North Korea has conducted another ballistic missile test, just 48 hours before U.S. President Donald Trump is due to meet Chinese President Xi Jinping to discuss Pyongyang’s nuclear ambitions.
The projectile was fired into the East Sea early Wednesday and flew about 60 kilometers, South Korea’s joint chiefs of staff said in a text message.
Any launch of objects using the ballistic missile technology is a violation of U.N. Security Council resolutions, but the North has defied the ban as infringement of its sovereign rights to self-defense and pursuit of space exploration.
Wednesday’s launch came after Trump threatened that the U.S. is prepared to go it alone in bringing the North to heel if China does not step in.

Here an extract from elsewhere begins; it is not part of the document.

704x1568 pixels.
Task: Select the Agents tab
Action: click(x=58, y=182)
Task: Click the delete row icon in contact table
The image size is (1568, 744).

North Korea’s foreign ministry on Monday assailed Washington for its tough talk and for an ongoing joint military exercise with South Korea and Japan, which Pyongyang sees as a dress rehearsal for invasion.
The “reckless actions” are driving the tense situation on the Korean peninsula “to the brink of a war,” a ministry spokesman was quoted as saying by the official KCNA news agency.
South Korean intelligence warned in late March that North Korea could detonate a nuclear device in the first week of April to “overshadow” the U.S.-China summit.
In South Korea last month, U.S. Secretary of State Rex Tillerson said: “Let me be very clear, the policy of ‘strategic patience’ has ended. We are exploring a new range of diplomatic, security and economic measures. All options are on the table.”
Meeting with his Chinese counterpart, Wang Yi, earlier in the month, Tillerson and said tensions on the Korean Peninsula have reached a “rather dangerous level.”
“I think we share a common view and a sense that tensions in the peninsula are quite high right now,” Tillerson said. “We will work together to see if we cannot bring the government in Pyongyang to a place where they want to make a different course – make a course correction – and move away from the development of nuclear weapons.”
Last month, North Korea fired four ballistic missiles into the sea off Japan in response to annual U.S.-South Korea military drills, which the North sees as a preparation for war.
Three of the missiles flew about 1,000 kilometers and landed in Japanese waters, the Pentagon said. U.S. officials said the weapons were medium-range rockets that did not pose a threat to North America.